A friend and I were chatting after work a few months ago when I mentioned my devotion to Ocado, the online grocery delivery service.
“No!” she shrieked. “You have to stop using it. Haven’t you read about Tim Steiner’s divorce?” I ignored her. I had seen that Steiner, Ocado’s chief executive, had left the mother of his four children and taken up with a Polish model many years his junior.
But as far as I was concerned other people’s marriages were a foreign country, and Ocado was the only source of my favourite pumpkin soup. More crucially, in all the years I had used it its delivery drivers had never once been late. If they even suspected a delay I would get a text explaining why and by how many minutes. In a world of lateness it was a rare, glittering star.
I thought of this again last Tuesday when Steiner finally got around to speaking about a more recent thing he has done to irk female customers: attend the men-only Presidents Club charity dinner, exposed by the Financial Times. I doubt his critics will be placated by him saying he had been shocked to read of "totally unacceptable" behaviour at the event.
But I am sticking with Ocado, and not just because of the soup. Regardless of Steiner, the company treats me with respect. By showing up on time it behaves as if my time is valuable. It seems to understand a great truth of modern life, namely that punctuality is an underrated virtue.

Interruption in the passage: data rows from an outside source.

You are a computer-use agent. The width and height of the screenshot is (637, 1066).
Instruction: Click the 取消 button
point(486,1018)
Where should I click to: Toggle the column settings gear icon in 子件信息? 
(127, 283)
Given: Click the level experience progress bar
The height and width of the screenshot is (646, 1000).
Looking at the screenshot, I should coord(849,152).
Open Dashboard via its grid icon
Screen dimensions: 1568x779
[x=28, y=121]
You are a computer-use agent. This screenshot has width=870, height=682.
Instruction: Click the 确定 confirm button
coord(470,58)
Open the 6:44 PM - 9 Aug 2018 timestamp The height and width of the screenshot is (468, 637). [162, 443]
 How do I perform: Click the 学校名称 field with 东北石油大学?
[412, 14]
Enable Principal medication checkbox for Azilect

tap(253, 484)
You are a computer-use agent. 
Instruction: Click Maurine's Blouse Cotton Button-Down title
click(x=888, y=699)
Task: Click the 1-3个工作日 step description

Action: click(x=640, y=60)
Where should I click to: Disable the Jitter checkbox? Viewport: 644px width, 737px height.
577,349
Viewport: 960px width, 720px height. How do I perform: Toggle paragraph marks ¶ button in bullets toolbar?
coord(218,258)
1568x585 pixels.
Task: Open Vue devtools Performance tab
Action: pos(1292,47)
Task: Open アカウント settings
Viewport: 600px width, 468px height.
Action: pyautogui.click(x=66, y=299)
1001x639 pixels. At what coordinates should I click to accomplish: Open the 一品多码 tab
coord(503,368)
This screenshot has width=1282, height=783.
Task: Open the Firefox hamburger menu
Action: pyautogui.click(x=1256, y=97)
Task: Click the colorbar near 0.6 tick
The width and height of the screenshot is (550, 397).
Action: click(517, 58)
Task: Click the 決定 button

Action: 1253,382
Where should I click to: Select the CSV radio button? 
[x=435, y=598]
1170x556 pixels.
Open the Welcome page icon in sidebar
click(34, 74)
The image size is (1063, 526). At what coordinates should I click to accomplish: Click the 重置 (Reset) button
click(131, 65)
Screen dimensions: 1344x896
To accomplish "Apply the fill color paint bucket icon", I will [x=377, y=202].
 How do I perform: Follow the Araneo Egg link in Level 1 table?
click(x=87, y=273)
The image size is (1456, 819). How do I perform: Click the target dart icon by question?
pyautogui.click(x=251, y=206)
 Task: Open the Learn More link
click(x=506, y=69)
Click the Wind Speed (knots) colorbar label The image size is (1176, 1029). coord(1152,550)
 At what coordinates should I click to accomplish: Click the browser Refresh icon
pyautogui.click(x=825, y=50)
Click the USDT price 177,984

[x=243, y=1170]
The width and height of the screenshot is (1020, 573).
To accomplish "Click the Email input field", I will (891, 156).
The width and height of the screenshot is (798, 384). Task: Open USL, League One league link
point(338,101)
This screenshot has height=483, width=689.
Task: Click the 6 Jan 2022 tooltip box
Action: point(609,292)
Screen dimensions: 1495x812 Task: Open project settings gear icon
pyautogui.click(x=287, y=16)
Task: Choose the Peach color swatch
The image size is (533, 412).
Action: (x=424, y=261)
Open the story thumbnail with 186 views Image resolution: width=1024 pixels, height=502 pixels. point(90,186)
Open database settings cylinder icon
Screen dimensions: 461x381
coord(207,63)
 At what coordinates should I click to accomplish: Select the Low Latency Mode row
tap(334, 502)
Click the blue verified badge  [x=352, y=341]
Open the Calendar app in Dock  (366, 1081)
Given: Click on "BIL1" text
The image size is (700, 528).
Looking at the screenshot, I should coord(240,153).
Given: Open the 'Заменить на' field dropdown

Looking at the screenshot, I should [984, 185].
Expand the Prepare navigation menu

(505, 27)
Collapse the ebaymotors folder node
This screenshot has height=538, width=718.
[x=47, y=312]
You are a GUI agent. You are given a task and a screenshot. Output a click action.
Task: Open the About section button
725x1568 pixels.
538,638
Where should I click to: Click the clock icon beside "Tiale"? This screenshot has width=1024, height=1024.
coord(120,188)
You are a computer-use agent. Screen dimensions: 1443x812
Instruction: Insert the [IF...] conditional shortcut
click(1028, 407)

Nowhere is this more evident than at work, where opportunities to be late are endless. It starts from the time of arrival but is worst in that grim office mainstay, the meeting. It is thought that at least 37 million meetings are held each day in the US alone, and up to 45 per cent of them probably start late, says Steven Rogelberg, a US professor who has studied meeting lateness.
Annoying
He is close to publishing research indicating lateness is not just annoying, rude or a sign of job dissatisfaction but affects the quality of a gathering itself. A meeting starting up to five minutes late can still be productive but this changes once the wait gets close to 10 minutes and people start to display what Prof Rogelberg calls “negative socio-emotional” behaviour.
In other words, they get increasingly hacked off, and start criticising, interrupting or whispering to a neighbour.
I was slightly unsettled by this since I have been guilty on all counts myself, mainly because I never wanted to go to the meeting in the first place.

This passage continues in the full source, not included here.